Data →
■ ■ ■ ■ ■ ■ ■

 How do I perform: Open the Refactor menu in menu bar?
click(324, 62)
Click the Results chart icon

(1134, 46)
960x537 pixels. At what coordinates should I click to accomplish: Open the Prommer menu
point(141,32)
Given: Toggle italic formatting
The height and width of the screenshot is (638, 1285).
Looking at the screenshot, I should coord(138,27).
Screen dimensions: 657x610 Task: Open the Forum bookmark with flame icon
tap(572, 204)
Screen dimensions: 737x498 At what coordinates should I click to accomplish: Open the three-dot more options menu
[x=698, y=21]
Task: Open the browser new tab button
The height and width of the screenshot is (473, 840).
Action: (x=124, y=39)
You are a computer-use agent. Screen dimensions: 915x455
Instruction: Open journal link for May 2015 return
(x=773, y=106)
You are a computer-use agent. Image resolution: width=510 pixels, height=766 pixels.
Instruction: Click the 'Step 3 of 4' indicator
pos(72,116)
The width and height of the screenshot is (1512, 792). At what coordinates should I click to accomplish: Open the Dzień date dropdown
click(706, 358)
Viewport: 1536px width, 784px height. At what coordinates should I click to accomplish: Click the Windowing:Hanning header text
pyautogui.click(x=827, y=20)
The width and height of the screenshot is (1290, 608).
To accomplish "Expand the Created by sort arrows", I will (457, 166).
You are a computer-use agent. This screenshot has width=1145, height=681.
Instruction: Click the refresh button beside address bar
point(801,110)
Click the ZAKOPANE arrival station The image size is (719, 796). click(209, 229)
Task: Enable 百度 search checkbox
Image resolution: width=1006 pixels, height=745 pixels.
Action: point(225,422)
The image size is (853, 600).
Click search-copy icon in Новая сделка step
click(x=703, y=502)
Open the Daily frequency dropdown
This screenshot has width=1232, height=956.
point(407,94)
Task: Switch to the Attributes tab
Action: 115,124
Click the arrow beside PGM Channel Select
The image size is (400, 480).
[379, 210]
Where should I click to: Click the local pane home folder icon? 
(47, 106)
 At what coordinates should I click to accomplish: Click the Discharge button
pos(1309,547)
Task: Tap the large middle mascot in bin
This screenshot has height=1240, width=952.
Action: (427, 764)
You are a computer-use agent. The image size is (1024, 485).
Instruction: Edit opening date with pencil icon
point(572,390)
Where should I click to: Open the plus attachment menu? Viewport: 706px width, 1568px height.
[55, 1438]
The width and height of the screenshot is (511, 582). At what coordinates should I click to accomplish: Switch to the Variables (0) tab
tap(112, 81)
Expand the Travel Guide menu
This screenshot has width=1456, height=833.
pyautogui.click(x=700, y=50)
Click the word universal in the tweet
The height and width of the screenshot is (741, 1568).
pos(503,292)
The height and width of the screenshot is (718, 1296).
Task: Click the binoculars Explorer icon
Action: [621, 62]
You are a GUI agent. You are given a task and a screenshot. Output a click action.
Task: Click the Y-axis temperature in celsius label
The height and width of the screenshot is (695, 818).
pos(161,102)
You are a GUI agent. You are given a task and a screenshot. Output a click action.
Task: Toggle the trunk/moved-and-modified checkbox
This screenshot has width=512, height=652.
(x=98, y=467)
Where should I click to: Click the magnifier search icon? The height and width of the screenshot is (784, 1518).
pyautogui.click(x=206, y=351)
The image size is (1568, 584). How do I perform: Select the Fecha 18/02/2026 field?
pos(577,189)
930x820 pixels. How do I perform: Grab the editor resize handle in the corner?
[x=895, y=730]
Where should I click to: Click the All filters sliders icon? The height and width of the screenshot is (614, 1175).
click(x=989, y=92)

■ ■ ■ ■ ■ ■ ■

What you will do → If a line of the entries holds the word "Toggle", copy it out.

Task output →
Given: Toggle italic formatting
Task: Toggle the trunk/moved-and-modified checkbox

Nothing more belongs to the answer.